The problem presents a second-order ordinary differential equation: $$R^{\prime \prime}+\frac{1}{r} R^{\prime}-\frac{m^{2}}{r^{2}} R=0$$. It states that one solution to this equation is $$R=r^{m}$$. The goal is to show that a second proposed solution, $$R=r^{-m}$$, also satisfies this differential equation. This means we need to substitute $$R=r^{-m}$$ into the equation and verify that the left-hand side becomes zero.

**step2** Identifying the Goal

To show that $$R=r^{-m}$$ is a solution, we must compute its first derivative ($$R^{\prime}$$) and second derivative ($$R^{\prime \prime}$$) with respect to $$r$$. Then, we will substitute $$R$$, $$R^{\prime}$$, and $$R^{\prime \prime}$$ into the given differential equation and simplify the expression. If the expression simplifies to zero, then $$R=r^{-m}$$ is indeed a solution.

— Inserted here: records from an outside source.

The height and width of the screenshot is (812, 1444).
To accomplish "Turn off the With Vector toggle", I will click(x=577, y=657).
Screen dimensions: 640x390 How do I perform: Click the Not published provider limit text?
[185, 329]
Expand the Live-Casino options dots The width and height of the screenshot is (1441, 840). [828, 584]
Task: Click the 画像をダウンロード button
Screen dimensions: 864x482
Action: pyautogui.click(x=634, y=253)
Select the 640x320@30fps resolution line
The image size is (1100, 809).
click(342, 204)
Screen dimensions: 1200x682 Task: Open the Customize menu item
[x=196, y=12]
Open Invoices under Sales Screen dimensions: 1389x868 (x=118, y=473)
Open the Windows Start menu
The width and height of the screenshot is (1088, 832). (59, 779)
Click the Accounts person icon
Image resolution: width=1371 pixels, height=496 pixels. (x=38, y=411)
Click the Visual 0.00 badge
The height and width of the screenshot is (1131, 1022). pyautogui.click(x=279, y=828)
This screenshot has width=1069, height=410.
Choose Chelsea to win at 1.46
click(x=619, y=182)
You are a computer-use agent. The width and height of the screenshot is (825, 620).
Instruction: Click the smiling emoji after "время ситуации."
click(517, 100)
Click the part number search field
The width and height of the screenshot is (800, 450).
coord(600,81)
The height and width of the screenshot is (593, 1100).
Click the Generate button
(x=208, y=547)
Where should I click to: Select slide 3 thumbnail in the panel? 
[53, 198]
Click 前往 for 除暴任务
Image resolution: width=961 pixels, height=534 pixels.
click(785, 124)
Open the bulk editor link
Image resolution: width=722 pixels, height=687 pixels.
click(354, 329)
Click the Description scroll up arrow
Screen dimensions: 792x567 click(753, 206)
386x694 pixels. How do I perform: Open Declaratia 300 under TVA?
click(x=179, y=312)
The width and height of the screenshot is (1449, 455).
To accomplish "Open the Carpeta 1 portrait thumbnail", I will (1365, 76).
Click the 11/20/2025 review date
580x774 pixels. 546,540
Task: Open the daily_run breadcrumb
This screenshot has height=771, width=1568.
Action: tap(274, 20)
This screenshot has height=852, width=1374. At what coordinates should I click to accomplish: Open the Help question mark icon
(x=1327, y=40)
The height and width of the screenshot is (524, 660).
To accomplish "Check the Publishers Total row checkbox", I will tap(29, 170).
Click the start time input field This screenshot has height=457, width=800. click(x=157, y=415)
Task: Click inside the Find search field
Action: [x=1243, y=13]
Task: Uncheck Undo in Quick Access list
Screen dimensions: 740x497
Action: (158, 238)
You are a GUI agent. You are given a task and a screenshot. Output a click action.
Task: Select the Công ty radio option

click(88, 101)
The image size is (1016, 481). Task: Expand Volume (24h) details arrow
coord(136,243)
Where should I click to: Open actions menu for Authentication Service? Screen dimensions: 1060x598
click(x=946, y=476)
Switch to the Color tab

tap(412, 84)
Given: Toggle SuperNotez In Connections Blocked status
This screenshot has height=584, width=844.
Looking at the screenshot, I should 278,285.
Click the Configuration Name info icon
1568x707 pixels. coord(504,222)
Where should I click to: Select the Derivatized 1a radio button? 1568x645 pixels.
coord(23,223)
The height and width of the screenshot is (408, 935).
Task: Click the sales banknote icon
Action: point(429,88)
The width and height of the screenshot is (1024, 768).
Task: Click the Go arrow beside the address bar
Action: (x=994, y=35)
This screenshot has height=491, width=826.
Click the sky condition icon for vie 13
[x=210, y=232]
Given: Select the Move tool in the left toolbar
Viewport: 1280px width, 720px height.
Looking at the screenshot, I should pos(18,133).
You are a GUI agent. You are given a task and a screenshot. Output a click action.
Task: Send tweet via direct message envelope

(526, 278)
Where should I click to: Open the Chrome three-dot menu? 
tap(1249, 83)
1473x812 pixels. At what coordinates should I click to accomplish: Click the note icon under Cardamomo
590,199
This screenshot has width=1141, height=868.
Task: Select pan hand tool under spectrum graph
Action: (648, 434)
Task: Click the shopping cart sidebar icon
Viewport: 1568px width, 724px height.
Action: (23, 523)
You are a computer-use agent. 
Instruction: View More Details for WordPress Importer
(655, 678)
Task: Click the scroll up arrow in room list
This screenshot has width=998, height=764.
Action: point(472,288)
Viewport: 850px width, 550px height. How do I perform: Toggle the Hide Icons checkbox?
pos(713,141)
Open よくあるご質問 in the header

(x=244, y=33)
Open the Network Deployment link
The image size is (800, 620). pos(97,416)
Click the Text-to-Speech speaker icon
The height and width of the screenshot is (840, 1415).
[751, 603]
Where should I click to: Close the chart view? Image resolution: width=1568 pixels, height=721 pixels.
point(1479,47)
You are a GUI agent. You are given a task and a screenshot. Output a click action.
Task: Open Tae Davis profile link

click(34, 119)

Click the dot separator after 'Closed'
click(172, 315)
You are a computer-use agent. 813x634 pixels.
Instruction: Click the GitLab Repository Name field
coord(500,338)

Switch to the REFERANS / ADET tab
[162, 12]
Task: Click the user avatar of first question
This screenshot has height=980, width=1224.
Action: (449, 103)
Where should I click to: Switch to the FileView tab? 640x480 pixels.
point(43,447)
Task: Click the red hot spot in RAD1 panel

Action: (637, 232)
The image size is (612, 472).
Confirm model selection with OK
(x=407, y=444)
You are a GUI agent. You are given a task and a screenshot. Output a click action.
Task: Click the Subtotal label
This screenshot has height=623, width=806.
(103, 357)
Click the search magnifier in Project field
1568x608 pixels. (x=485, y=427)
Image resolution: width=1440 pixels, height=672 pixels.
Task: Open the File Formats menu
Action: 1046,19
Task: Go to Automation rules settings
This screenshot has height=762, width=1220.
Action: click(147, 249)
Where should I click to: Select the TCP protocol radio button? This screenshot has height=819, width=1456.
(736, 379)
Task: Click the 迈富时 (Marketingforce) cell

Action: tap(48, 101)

**step3** Calculating the First Derivative

Given the proposed solution $$R=r^{-m}$$. We need to find the first derivative of $$R$$ with respect to $$r$$.
Using the power rule for differentiation, which states that if $$f(x) = x^n$$, then $$f'(x) = nx^{n-1}$$.
Applying this rule to $$R = r^{-m}$$:
$$R^{\prime} = \frac{d}{dr}(r^{-m}) = -m \cdot r^{-m-1}$$

**step4** Calculating the Second Derivative

Now, we need to find the second derivative of $$R$$, which is the derivative of $$R^{\prime}$$.
$$R^{\prime \prime} = \frac{d}{dr}(R^{\prime}) = \frac{d}{dr}(-m \cdot r^{-m-1})$$
Since $$-m$$ is a constant, we can factor it out:
$$R^{\prime \prime} = -m \cdot \frac{d}{dr}(r^{-m-1})$$
Again, applying the power rule:
$$R^{\prime \prime} = -m \cdot (-m-1) \cdot r^{(-m-1)-1}$$
$$R^{\prime \prime} = m(m+1) r^{-m-2}$$

**step5** Substituting into the Differential Equation

Now we substitute $$R=r^{-m}$$, $$R^{\prime}=-m r^{-m-1}$$, and $$R^{\prime \prime}=m(m+1) r^{-m-2}$$ into the given differential equation:
$$R^{\prime \prime}+\frac{1}{r} R^{\prime}-\frac{m^{2}}{r^{2}} R=0$$
Substituting the expressions:
$$m(m+1) r^{-m-2} + \frac{1}{r}(-m r^{-m-1}) - \frac{m^{2}}{r^{2}}(r^{-m})$$

**step6** Simplifying and Concluding

Let's simplify each term in the expression from the previous step:
Term 1: $$m(m+1) r^{-m-2}$$ (This term is already in a simplified form).
Term 2: $$\frac{1}{r}(-m r^{-m-1}) = -m \cdot r^{-1} \cdot r^{-m-1} = -m \cdot r^{-1-m-1} = -m \cdot r^{-m-2}$$
Term 3: $$-\frac{m^{2}}{r^{2}}(r^{-m}) = -m^2 \cdot r^{-2} \cdot r^{-m} = -m^2 \cdot r^{-2-m}$$
Now, substitute these simplified terms back into the equation:
$$m(m+1) r^{-m-2} - m r^{-m-2} - m^2 r^{-m-2}$$
Notice that all terms have a common factor of $$r^{-m-2}$$. We can factor it out:
$$r^{-m-2} [m(m+1) - m - m^2]$$
Now, simplify the expression inside the square brackets:
$$m(m+1) - m - m^2 = m^2 + m - m - m^2$$
Combine like terms:
$$(m^2 - m^2) + (m - m) = 0 + 0 = 0$$
So, the entire expression becomes:
$$r^{-m-2} [0] = 0$$
Since the substitution of $$R=r^{-m}$$ into the differential equation results in zero, it shows that $$R=r^{-m}$$ is indeed a solution to the given differential equation.